This edition of The English Patient is certainly loaded with special features, and will offer a considerable amount of additional viewing time for fans of the film. The one irritating element of the special features is that most of the material is broken up into small bites (some as small as one or two minutes), and there are no "play all" features, so viewers are stuck with a lot of pointless menu navigation.
Disc 1 contains two full-length audio commentaries: the first from director Anthony Minghella, focusing on his perspective on creating the film, and the second from Minghella along with producer Saul Zaentz and novelist Michael Ondaatje, taking a broader look at the making of the film.
On Disc 2, we get the bulk of the special features, mainly in the form of short featurettes and interview clips. The first few are relatively short, touching on various general aspects of the film. "About Michael Ondaatje" is a set of five interview clips, totaling about 20 minutes, with Ondaatje and others, discussing his book and the process of making it into a film. "From Novel to Screenplay: Interviews with Cast and Crew" (7 minutes) is a straightforward compilation of brief interview clips, as the title says. "The Formidable Saul Zaentz" is a brief two-minute segment with cast and crew discussing their renowned producer. "A Historical Look at the Real Count Almasy" is an eight-minute piece narrated by a historian, with some real archival footage of Almasy.

Saved data entries
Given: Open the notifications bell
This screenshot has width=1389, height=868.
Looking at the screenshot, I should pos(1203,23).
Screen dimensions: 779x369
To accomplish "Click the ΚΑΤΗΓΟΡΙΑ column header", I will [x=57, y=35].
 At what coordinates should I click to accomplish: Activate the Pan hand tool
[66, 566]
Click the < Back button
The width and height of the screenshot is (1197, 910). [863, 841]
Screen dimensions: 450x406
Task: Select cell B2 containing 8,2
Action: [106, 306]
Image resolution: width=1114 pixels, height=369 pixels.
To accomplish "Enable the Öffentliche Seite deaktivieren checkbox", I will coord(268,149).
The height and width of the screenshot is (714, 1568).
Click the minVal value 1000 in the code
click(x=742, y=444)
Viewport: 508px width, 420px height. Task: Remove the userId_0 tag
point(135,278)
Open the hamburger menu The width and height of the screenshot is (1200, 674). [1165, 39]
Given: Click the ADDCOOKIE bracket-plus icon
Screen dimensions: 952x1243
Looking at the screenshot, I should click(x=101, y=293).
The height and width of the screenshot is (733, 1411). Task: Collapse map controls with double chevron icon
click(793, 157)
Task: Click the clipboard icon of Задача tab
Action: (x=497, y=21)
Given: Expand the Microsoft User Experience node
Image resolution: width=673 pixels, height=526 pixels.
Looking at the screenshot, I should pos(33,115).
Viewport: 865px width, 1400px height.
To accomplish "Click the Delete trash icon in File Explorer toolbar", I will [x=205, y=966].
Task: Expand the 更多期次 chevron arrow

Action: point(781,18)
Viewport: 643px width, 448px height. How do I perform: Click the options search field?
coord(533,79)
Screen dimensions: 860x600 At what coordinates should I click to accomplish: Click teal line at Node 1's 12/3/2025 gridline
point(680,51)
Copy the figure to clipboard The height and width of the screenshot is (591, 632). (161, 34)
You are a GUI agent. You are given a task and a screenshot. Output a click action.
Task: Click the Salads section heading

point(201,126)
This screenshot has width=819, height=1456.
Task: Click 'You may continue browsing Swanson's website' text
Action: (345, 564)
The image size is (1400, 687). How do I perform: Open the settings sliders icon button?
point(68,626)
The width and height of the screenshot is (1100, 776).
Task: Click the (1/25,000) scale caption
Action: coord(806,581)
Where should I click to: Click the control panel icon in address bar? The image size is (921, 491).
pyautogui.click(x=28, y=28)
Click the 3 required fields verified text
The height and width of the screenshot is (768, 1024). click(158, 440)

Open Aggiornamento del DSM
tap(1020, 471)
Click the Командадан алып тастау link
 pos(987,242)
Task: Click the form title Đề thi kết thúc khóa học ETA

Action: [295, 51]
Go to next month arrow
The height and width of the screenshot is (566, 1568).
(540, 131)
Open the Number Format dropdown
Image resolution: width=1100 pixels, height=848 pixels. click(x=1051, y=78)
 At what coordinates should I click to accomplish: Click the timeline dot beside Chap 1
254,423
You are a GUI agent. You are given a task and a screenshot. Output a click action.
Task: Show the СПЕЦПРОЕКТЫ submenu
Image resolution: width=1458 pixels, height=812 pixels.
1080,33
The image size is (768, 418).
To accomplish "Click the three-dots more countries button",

## DIRECTIONS
- A) List every segment title in quotation marks that the English Patient review gives for Disc 2.
- B) Reproduce word for word the part of the English Patient review that runs from "On Disc 2, we" down to "footage of Almasy.".

## OUTPUTS FOR THE TASKS
- A)
"About Michael Ondaatje"
"From Novel to Screenplay: Interviews with Cast and Crew"
"The Formidable Saul Zaentz"
"A Historical Look at the Real Count Almasy"

- B)
On Disc 2, we get the bulk of the special features, mainly in the form of short featurettes and interview clips. The first few are relatively short, touching on various general aspects of the film. "About Michael Ondaatje" is a set of five interview clips, totaling about 20 minutes, with Ondaatje and others, discussing his book and the process of making it into a film. "From Novel to Screenplay: Interviews with Cast and Crew" (7 minutes) is a straightforward compilation of brief interview clips, as the title says. "The Formidable Saul Zaentz" is a brief two-minute segment with cast and crew discussing their renowned producer. "A Historical Look at the Real Count Almasy" is an eight-minute piece narrated by a historian, with some real archival footage of Almasy.